Прошло больше недели, а мать с Девкой все не возвращались. Мы посылали им записки, пытаясь выяснить, что случилось, но пути сообщения с тифозной деревней становились все менее надежными. Говорили, что мой брат тоже заболел тифом. А затем к нам прибыл курьер с известием о его смерти. Отец обратился к местным властям с просьбой о разрешении отлучиться из поселка, но ему отказали. Тем временем мы узнали кое-какие подробности. Выяснилось, что в округе объявлен карантин; старейшины запретили деревенским жителям входить в дядин дом. В течение нескольких дней моему брату передавали пищу через щелку в стене, а когда он умер, никто не отважился забрать его тело из зараженного дома. Кроме Девки. Говорили, что, узнав о его смерти, она потеряла рассудок, часами рыдала, называла умершего моим именем. Когда кто-то предложил вытянуть тело брата арканом, Девка не выдержала и вошла в дом.
Я вышел затемно. Тропинка петляла между насыпями латеритного грунта, терялась в зарослях, из которых, как мне казалось, в любой момент могло выпрыгнуть какое-нибудь чудовище. Но вот неподвижная гряда, затянувшая горизонт, начала рассеиваться. Облака поглощали друг друга, утопая в рассветном смешении красок. В поминутно раздававшихся взрывах динамита было что-то военно-праздничное, и я воображал, что эти облака?– разноцветное марево, которое держится в воздухе после салютного залпа.
По мере приближения к деревне мой слух все больше раздваивался, как бы разделяясь на прошлое и будущее. Из прошлого меня все еще окликал праздничный динамит, а из будущего уже доносились рассеянные металлические звуки церковного колокола. Спустившись с холма, я вышел к небольшому пруду, окаймленному деревьями бесанна и ванза. У пруда стоял старик в износившейся шамме и скоморошеских штанах. По существу, это были не штаны, а мешки, сотканные из одних заплат, да и сам он походил на старый пыльный мешок, из которого давно уже вытряхнули всю душу. Я остановился поодаль и стал ждать, пока он уйдет. Наполнив свой калебас73, старик засеменил прочь, и я уж было подумал, что мне повезло.

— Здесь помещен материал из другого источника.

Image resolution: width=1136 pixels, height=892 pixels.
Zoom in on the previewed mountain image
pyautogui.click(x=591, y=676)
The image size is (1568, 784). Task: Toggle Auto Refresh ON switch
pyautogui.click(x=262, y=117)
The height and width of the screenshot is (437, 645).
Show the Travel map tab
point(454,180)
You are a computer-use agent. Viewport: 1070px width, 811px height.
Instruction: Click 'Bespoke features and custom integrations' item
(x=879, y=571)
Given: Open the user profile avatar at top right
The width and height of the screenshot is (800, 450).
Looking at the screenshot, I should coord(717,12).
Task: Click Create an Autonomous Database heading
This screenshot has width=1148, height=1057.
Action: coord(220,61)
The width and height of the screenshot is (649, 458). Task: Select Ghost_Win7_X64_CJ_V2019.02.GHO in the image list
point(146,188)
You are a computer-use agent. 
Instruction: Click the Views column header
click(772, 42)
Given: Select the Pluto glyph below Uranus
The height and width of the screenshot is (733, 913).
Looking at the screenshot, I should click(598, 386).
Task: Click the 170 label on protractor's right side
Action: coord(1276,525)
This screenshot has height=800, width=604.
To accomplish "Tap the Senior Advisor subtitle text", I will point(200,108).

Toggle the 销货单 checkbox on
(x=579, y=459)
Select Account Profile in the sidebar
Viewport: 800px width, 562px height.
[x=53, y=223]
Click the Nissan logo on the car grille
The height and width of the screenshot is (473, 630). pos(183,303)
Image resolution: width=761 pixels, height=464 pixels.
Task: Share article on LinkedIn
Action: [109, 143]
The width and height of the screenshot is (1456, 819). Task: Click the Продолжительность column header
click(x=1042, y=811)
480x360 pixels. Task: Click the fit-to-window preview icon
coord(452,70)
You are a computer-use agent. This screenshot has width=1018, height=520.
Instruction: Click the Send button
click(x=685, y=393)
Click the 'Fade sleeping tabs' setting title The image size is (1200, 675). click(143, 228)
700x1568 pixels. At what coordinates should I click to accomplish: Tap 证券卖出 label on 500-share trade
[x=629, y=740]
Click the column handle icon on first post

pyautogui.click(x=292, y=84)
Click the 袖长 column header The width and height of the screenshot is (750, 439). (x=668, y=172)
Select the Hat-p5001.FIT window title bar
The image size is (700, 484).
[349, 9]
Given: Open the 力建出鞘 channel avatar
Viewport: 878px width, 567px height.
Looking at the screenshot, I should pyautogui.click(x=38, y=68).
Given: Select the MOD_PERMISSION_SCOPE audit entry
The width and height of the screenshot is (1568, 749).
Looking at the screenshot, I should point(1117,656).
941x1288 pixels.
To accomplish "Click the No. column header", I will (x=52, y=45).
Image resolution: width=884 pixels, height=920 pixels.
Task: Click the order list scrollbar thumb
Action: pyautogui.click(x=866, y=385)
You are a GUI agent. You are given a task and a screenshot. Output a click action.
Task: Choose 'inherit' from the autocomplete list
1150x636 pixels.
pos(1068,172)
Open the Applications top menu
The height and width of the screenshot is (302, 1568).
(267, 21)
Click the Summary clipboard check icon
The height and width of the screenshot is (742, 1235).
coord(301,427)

Но тут он обернулся. У него было плоское, отталкивающее лицо. Мне захотелось бежать со всех ног, но ноги не слушались. Я видел, как какая-то деревенская девчонка вприпрыжку сбежала с холма и подбежала к старику; как он порывался что-то сказать ей и, не справившись с приступом кашля, обдал ее отвратительными брызгами. При этом его тело тряслось и гремело, как погремушка, а девчонка продолжала стоять перед ним как ни в чем не бывало. Издали она была похожа на дерево с неряшливой кроной волос, раздуваемых ветром во все стороны. Почему-то она показалась мне бесстыжей.
73
Калебас – тыква-горлянка, используемая в качестве сосуда для хранения воды или пищи.